Determine which of the following sets of vectors is a basis for the solution space to the differential equation $$x^{2} y^{\prime \prime}-3 x y^{\prime}+4 y=0$$ on the interval $$(0, \infty)$$$$S_{1}=\left\{x^{2}\right\}, S_{2}=\left\{x^{2}, x^{2} \ln x\right\}, S_{3}=\left\{2 x^{2}, 3 x^{2} \ln x\right\}$$$$S_{4}=\left\{x^{2}(2+3 \ln x), x^{2}(2-3 \ln x)\right\}$$

Answer

**step1** Problem Analysis and Constraints Check

The problem asks to determine which set of vectors forms a basis for the solution space of the given differential equation: $$x^{2} y^{\prime \prime}-3 x y^{\prime}+4 y=0$$. This equation is a second-order linear homogeneous differential equation with variable coefficients, specifically an Euler-Cauchy equation. The candidate solutions involve terms like $$x^2$$ and $$x^2 \ln x$$, which are typical solutions for such equations.

**step2** Evaluation Against Mathematical Scope

My operational guidelines state that I must "follow Common Core standards from grade K to grade 5" and "Do not use methods beyond elementary school level (e.g., avoid using algebraic equations to solve problems)". Solving differential equations, understanding concepts like derivatives ($$y''$$, $$y'$$), solution spaces, linear independence, and bases of vector spaces are advanced mathematical topics that are typically covered in university-level calculus and differential equations courses. These concepts and the methods required to solve this problem (such as assuming a solution of the form $$x^r$$, finding roots of characteristic equations, and handling repeated roots that introduce logarithmic terms) are far beyond the scope of elementary school mathematics (Kindergarten through Grade 5).

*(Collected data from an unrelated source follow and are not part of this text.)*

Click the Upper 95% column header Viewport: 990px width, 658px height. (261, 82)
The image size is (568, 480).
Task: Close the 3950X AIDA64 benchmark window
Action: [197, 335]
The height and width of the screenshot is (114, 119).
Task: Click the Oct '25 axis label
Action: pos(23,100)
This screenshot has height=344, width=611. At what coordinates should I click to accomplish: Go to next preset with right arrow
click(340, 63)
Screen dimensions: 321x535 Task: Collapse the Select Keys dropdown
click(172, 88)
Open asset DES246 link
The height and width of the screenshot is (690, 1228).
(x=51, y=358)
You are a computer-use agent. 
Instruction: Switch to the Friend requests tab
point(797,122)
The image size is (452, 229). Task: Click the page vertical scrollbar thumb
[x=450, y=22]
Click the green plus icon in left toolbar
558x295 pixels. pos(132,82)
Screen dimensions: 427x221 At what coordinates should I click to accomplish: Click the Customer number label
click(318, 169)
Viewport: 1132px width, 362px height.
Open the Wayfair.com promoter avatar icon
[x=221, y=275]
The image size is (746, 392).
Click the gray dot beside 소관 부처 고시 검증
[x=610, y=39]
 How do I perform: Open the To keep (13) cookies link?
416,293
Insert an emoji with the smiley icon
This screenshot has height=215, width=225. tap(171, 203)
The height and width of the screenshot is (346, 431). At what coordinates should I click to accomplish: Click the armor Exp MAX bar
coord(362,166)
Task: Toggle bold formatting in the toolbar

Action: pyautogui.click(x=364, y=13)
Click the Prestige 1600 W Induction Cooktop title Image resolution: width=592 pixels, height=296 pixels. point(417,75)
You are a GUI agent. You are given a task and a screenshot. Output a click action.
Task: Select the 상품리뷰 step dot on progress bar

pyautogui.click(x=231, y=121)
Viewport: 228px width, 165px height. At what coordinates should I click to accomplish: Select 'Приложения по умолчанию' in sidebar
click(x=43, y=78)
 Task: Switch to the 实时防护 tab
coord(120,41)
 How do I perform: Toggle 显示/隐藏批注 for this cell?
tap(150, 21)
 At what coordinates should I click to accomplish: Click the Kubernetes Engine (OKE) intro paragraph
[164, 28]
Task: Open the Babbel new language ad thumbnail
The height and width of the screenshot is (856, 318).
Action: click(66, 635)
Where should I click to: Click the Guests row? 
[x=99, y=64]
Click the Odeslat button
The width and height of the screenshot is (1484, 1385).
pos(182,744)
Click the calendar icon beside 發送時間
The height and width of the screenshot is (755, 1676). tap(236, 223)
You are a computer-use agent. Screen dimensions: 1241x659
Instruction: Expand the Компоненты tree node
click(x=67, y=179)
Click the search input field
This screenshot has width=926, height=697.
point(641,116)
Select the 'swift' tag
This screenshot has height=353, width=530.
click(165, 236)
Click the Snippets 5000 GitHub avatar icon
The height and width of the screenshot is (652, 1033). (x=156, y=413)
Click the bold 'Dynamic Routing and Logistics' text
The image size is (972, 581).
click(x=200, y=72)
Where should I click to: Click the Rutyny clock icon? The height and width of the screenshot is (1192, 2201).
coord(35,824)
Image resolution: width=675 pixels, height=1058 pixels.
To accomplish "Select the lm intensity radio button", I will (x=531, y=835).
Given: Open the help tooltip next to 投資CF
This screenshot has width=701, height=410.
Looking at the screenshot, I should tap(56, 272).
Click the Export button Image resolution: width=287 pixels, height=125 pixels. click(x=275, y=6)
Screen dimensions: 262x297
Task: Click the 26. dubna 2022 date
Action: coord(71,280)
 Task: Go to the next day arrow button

**step3** Conclusion on Solvability

Given the strict limitations to elementary school mathematics, I am unable to provide a step-by-step solution for this problem. The mathematical tools and knowledge required to determine the basis for the solution space of the given differential equation fall entirely outside the K-5 Common Core curriculum. Therefore, I must respectfully decline to provide a solution to this problem under the specified constraints.